*CGHE* Resilience, flexibility, and normativity: rethinking the role of the Humanities in the economy

The purpose of Higher Education is increasingly framed in economic terms: as a means for graduates to gain a positional advantage in the labour market and increase their earnings while also ensuring ‘the economy’ is supplied with workers with the knowledge and skills demanded by employers. Consequently, graduate labour market outcomes and salary returns are increasingly used to measure the quality of education and training and as a key regulatory mechanism in Tertiary Education systems around the world. Arts and Humanities subjects, at an aggregate level, tend to provide relatively modest labour market returns to graduates, particularly compared to STEM and medical science subjects, and often face intense criticism for failing to provide students with the skills demanded by employers. Consequently, the Humanities find themselves in a rumbling state of crisis and having to justify their value and importance in the face of these critical economic discourses.

Such justifications largely fall into three main arguments: approaches that emphasise the intrinsic value of the Humanities to society; approaches that emphasise the long term labour market value of transferable skills associated with humanities subjects for individual graduate; and arguments that emphasise the broader value of the creative industries to the economy at a macro level. However, neither sidestepping the economic critique or rooting justifications in economic orthodoxy has succeeded in providing a truly compelling response to concerns about poor employment outcomes or skills mismatch. The economic critiques and the different forms of advocacy rarely come together in meaningful dialogue.
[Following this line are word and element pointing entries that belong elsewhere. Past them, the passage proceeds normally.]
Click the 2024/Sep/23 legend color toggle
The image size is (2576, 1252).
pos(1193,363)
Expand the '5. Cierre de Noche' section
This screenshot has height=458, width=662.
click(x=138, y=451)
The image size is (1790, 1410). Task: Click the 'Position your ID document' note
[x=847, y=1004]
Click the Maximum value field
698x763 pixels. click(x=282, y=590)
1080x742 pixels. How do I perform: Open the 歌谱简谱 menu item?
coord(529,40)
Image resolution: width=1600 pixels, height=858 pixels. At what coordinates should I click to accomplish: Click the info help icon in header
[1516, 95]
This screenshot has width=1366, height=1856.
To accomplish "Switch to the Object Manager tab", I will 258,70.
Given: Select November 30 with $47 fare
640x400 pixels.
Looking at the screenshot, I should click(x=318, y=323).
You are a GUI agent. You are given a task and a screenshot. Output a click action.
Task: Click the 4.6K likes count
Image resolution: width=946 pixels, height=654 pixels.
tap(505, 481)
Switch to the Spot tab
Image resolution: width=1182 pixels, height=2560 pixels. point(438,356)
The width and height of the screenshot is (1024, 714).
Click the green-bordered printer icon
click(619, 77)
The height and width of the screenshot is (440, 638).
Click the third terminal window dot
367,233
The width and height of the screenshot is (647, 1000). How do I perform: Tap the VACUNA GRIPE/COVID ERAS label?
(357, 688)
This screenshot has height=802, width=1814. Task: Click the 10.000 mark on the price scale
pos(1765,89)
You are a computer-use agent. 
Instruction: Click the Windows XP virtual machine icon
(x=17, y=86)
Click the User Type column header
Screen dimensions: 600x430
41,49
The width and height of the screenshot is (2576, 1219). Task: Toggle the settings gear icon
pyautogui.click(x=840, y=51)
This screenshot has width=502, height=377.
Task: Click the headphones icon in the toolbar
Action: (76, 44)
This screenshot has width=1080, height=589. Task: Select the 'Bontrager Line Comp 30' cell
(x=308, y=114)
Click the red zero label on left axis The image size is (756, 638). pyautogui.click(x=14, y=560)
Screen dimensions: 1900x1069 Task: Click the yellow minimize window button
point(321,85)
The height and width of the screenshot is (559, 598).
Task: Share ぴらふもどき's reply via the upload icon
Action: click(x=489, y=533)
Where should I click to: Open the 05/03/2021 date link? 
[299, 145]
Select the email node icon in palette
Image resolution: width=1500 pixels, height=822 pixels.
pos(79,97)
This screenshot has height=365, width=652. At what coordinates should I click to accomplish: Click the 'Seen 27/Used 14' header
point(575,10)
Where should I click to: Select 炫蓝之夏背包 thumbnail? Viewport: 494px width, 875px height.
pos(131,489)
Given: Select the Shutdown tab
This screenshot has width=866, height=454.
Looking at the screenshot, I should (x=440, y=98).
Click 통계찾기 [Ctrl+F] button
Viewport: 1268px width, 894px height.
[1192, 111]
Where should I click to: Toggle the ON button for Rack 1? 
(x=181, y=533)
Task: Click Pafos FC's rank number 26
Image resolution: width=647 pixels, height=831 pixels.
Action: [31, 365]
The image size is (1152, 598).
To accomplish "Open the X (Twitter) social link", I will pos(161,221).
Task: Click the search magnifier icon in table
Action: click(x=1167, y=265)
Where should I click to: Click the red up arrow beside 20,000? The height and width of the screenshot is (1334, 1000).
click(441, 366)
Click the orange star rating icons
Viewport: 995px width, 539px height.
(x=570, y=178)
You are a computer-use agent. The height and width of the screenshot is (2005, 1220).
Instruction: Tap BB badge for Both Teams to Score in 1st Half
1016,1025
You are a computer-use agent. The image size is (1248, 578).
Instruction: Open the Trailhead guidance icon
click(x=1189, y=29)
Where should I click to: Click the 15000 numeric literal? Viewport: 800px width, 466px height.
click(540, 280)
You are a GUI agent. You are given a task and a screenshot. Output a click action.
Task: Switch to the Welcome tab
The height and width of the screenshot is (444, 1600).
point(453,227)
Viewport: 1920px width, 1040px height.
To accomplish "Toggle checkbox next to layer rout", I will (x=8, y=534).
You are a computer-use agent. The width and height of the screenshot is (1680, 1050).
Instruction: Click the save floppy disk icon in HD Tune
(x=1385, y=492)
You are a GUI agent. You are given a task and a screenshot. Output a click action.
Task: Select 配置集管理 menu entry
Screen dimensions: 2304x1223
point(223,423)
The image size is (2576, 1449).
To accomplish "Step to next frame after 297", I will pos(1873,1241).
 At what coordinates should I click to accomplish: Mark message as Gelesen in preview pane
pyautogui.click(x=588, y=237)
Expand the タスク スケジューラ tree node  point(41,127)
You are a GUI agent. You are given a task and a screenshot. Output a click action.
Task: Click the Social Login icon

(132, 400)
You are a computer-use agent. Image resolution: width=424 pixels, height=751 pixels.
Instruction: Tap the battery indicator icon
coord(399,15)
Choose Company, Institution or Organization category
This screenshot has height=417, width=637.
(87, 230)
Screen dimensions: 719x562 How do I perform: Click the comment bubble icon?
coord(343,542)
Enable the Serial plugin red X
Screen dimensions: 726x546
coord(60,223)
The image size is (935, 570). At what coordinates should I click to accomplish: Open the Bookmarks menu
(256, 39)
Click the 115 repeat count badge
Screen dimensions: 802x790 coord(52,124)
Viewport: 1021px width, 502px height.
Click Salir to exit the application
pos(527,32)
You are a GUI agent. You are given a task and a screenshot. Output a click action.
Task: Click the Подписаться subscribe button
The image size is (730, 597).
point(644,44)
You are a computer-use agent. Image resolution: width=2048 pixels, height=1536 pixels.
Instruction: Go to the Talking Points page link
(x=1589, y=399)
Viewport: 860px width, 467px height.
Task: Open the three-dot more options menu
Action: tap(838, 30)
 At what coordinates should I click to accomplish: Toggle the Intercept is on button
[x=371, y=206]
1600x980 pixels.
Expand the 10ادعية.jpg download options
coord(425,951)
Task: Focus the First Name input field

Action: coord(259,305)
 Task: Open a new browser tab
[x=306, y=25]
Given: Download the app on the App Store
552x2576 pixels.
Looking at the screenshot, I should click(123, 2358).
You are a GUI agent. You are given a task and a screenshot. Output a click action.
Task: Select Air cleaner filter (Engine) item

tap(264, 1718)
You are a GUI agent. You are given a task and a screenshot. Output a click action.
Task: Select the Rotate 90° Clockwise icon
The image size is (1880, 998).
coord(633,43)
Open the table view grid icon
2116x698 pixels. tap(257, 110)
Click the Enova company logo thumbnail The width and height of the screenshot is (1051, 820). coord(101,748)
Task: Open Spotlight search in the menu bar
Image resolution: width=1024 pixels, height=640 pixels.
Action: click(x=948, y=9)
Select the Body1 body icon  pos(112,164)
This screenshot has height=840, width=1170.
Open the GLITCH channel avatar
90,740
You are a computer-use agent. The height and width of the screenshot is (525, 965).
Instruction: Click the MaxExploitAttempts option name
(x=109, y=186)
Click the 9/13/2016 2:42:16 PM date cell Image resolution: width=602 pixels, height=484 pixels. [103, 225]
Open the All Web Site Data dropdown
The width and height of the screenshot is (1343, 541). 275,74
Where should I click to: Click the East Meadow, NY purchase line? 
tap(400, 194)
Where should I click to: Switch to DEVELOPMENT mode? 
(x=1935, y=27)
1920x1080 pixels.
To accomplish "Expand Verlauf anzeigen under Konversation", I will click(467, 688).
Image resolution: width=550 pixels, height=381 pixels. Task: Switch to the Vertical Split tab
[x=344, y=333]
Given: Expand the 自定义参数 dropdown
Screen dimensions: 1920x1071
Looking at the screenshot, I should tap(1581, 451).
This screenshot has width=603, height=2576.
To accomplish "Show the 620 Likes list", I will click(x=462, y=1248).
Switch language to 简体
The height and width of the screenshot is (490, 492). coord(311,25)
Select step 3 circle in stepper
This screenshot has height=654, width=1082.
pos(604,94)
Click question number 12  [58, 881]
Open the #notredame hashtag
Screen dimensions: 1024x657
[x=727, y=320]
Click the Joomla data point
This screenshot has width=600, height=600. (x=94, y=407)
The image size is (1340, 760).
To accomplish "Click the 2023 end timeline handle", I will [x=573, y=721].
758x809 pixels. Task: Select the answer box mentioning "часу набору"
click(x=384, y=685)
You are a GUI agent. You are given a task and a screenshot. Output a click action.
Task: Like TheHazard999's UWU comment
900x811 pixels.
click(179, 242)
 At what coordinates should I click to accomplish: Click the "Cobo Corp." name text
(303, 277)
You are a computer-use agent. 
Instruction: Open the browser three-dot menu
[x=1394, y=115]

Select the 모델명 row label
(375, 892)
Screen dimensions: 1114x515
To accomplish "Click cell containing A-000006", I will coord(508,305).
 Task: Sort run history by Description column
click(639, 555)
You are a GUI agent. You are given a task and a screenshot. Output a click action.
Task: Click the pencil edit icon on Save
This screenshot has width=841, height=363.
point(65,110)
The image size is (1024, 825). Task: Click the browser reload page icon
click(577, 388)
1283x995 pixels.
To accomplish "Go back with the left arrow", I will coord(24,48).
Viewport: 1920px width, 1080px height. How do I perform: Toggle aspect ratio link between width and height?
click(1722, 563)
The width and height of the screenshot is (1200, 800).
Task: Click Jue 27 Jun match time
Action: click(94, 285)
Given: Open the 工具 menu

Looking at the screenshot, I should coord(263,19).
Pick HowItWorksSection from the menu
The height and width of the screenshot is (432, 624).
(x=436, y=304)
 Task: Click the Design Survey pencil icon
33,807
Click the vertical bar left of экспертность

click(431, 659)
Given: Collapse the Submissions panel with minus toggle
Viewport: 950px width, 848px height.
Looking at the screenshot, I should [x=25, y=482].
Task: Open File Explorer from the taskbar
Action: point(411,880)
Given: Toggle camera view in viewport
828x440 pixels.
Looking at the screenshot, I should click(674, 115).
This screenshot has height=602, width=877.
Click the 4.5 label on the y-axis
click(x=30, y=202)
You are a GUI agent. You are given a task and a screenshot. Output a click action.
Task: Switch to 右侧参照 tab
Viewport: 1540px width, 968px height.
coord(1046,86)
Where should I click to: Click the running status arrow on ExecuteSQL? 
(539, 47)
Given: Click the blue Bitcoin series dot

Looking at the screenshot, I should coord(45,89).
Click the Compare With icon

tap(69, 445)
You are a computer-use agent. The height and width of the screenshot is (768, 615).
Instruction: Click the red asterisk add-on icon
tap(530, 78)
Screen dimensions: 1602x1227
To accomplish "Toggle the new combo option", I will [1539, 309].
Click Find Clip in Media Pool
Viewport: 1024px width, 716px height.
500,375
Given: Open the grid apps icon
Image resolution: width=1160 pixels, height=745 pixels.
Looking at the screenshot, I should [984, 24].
Therefore, in this presentation, I argue that there needs to be a fundamentally shift in the discourse and the mode of justifying the Humanities by problematising orthodox assumptions around and the role Humanities Graduates can and, in normative terms, should play in the economy. Using the concept of narrative, I will argue that the ‘narrative skills’ humanities graduates develop, while not necessarily closely aligned with technical skills demands, are key for increasingly fragile and uncertain labour markets marked by job churn, rapid transformation and technological development. They lead to resilient employees able to navigate economic uncertainty in a flexible manner. However, more importantly, narrative skills are crucial for envisioning new social and economic futures, imperative given the pressure for economic transformation in the face of the climate disaster. Therefore, in this webinar I will argue that the Humanities have a critical, normative role in developing graduates with the skills to become agents of meaningful economic change.